Using this information and with help online at the Great War Forum, Mr Molloy managed to track down the great niece of Mr Hadden, Avril Hogan, to Carlow in Ireland.

And on the exact 100th anniversary of the battle for Hill 60, the two families met at the Shelbourne Hotel in Dublin to celebrate their shared connection to the Great War.

Mr Molloy said: “I decided that in this 100th anniversary year it would be fitting to try to trace any of his descendants and to return the Bible to them.

“I thought it would be exciting and interesting and I was curious about whom it might be. I just thought it was obviously an important possession and it turned out very well, they were absolutely thrilled and very excited to receive it.

“Her great uncle, after the war which he survived, he went out to be a medical missionary in China so was obviously a religious chap which is why he had the Bible with him.”

In July 1915, Mr Molloy’s grandfather, Henry Molloy, volunteered to go out to Gallipoli to join his own regiment, the 5th Ghurkhas and was later awarded with a Distinguished Service Order for his work there.
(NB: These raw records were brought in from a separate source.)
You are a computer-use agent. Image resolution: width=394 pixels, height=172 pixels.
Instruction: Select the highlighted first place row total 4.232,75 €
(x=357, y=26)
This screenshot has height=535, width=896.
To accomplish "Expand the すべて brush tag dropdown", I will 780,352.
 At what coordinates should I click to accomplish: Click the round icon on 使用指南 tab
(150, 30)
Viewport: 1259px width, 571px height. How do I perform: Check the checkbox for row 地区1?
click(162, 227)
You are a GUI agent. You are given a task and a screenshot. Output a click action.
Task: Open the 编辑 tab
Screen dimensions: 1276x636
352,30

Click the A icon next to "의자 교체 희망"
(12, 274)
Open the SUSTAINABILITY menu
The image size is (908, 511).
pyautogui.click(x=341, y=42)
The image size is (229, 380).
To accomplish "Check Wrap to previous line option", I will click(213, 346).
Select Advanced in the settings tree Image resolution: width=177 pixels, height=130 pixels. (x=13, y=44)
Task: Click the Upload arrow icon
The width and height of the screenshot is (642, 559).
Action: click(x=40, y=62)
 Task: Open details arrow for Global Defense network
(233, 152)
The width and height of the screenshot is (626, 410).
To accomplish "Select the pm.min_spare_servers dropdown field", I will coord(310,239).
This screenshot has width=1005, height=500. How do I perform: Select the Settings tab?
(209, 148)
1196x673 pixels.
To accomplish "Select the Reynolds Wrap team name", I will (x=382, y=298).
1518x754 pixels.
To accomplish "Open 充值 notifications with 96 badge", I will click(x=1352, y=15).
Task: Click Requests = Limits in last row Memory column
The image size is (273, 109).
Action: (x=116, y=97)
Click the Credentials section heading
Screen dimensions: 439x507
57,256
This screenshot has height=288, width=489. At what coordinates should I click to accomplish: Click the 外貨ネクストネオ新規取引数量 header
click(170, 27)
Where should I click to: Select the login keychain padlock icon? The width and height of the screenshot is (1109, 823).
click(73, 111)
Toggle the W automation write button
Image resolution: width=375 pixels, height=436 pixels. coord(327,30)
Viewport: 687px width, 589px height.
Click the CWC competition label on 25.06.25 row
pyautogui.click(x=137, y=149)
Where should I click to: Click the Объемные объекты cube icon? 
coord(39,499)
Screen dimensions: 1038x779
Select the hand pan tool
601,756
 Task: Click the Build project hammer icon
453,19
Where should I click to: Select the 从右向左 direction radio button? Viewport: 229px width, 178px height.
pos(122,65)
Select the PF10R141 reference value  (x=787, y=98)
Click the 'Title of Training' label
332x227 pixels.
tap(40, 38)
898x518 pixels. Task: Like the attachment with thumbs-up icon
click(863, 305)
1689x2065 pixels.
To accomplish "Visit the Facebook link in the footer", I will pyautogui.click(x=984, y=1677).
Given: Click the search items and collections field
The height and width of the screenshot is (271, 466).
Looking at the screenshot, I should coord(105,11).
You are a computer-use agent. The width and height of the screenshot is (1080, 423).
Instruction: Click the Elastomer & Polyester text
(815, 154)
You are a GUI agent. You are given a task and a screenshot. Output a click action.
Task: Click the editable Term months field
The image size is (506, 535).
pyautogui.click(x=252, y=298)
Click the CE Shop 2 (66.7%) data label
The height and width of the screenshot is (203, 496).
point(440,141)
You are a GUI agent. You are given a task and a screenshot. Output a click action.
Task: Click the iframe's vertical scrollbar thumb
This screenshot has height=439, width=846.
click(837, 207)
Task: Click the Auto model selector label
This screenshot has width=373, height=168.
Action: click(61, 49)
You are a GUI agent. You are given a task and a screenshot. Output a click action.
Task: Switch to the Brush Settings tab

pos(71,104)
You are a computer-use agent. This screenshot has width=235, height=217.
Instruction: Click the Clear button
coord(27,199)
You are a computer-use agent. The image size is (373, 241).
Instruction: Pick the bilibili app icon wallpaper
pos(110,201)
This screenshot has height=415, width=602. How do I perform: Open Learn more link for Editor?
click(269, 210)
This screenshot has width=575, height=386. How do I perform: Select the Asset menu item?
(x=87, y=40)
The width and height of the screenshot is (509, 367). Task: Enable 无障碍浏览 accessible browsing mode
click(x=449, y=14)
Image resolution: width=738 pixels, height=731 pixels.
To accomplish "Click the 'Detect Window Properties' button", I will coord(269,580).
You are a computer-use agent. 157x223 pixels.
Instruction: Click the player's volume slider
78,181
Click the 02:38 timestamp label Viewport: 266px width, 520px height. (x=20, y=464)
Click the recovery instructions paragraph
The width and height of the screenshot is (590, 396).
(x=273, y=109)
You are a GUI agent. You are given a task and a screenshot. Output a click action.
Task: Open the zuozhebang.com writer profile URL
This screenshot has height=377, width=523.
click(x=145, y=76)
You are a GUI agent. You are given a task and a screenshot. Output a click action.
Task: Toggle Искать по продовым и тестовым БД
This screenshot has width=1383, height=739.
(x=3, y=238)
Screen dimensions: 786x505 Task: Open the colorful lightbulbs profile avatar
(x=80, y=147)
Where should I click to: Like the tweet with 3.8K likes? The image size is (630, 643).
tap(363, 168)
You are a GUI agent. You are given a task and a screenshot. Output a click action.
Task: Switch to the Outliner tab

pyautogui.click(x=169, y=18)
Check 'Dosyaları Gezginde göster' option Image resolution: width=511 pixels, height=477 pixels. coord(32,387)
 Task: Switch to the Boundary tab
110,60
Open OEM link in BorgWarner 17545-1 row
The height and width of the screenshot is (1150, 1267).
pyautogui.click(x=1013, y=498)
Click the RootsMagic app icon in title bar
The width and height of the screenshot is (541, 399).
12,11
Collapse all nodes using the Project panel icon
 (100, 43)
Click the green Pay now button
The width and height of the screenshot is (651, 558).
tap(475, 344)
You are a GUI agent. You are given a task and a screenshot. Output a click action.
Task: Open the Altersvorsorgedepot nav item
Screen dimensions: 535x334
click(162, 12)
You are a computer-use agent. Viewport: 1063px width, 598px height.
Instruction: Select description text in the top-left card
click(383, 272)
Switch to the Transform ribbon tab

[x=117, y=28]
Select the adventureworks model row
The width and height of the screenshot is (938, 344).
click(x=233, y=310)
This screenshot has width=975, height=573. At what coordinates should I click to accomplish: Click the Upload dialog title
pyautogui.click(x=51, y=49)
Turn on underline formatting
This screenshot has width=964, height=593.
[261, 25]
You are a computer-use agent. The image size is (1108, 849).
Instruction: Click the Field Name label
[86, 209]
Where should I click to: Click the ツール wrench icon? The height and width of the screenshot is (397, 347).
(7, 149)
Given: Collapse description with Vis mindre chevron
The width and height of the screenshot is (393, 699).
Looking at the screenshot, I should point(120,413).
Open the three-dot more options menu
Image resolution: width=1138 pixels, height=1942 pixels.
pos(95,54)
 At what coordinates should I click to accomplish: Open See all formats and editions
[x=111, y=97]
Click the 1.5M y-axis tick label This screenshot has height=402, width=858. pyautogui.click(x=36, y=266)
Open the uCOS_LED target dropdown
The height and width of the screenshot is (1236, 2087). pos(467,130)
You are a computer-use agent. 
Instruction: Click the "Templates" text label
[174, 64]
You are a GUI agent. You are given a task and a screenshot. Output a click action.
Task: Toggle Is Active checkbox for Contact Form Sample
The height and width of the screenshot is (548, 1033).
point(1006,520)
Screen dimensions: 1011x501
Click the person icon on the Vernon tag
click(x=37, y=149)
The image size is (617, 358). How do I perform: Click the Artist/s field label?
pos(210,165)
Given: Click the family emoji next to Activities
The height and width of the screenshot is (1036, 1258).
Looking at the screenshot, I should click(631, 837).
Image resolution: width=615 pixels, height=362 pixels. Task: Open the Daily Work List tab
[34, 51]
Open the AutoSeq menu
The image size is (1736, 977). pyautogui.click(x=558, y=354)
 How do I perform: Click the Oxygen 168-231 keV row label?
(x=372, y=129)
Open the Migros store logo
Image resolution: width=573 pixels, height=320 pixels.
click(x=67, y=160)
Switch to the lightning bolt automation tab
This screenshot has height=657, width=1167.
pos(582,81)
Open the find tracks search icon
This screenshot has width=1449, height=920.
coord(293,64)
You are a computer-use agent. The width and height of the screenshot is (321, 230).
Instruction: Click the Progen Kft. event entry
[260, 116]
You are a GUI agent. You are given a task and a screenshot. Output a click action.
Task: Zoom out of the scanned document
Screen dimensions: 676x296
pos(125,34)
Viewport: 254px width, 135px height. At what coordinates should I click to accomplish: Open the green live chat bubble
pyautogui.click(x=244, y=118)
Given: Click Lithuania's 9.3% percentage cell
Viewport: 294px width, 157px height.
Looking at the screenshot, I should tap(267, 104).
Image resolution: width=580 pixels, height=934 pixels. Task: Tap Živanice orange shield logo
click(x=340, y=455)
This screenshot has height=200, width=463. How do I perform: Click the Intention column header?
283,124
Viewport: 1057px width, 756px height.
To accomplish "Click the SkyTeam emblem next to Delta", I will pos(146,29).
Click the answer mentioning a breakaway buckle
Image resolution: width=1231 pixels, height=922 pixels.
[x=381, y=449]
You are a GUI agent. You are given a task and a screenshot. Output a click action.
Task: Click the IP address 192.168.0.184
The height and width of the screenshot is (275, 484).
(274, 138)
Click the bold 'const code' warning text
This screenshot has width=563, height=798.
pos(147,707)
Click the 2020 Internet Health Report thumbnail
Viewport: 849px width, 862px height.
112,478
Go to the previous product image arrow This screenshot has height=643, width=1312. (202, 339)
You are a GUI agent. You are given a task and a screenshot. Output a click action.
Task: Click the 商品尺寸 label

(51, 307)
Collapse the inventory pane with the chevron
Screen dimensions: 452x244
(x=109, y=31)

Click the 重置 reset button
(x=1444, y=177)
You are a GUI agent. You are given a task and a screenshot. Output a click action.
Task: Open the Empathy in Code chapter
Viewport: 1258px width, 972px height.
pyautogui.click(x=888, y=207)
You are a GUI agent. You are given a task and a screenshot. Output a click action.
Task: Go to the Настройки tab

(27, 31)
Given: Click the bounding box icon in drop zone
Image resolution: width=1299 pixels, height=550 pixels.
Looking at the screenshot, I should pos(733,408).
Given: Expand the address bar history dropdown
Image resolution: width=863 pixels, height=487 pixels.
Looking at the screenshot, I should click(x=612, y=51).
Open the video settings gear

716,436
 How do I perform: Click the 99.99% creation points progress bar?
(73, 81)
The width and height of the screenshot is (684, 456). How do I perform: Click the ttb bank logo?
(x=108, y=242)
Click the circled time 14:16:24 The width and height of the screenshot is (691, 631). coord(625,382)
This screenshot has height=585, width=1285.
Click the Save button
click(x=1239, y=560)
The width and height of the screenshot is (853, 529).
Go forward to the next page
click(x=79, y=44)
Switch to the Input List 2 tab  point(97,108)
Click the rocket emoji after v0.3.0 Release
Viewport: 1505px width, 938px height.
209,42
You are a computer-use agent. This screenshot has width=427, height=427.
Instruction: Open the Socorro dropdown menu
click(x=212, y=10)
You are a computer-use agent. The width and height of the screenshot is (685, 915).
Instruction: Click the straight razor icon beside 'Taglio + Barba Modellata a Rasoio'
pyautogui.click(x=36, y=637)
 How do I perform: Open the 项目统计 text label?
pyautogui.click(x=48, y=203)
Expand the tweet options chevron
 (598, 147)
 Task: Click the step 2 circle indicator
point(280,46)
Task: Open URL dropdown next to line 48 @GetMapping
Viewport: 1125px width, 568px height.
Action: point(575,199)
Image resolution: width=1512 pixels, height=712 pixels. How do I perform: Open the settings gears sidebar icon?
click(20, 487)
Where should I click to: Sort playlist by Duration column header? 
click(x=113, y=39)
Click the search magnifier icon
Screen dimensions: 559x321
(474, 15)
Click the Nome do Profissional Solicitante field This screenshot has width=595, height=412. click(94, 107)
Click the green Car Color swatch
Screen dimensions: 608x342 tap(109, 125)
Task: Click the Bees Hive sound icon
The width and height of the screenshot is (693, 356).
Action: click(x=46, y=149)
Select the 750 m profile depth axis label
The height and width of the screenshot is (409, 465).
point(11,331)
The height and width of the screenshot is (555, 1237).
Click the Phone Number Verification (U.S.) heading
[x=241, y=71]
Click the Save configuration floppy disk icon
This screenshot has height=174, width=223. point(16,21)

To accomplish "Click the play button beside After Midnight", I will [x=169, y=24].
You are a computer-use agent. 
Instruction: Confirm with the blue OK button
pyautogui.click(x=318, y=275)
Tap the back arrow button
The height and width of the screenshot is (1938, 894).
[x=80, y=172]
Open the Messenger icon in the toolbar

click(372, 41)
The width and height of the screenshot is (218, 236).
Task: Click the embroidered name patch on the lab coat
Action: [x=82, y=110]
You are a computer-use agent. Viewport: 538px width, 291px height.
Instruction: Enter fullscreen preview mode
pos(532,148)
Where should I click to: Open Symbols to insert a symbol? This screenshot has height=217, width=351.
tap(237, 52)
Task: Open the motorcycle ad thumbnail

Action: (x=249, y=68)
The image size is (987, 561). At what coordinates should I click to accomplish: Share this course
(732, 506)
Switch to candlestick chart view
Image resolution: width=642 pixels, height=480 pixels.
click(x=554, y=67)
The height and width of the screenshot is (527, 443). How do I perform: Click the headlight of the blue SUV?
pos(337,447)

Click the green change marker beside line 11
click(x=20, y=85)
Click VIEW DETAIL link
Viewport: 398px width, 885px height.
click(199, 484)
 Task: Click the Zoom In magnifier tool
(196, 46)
At dawn on August 22, 1915, half way up the hill, Henry Molloy with the 5th Ghurkhas waited in some shallow trenches, as the 18th Australian Brigade attacked the Turks.

During the ensuing battle on Hill 60 Richard Hadden, army doctor in the Royal Army Medical Corps, dropped his pocket Bible which Mr Molloy retrieved and kept with him for the rest of the campaign.

He copied some verses into it, and marked up passages that he must have felt helped give him courage to carry on.

“It’s given me a lot of satisfaction to give it to someone to whom it means so much,” Mr Molloy added.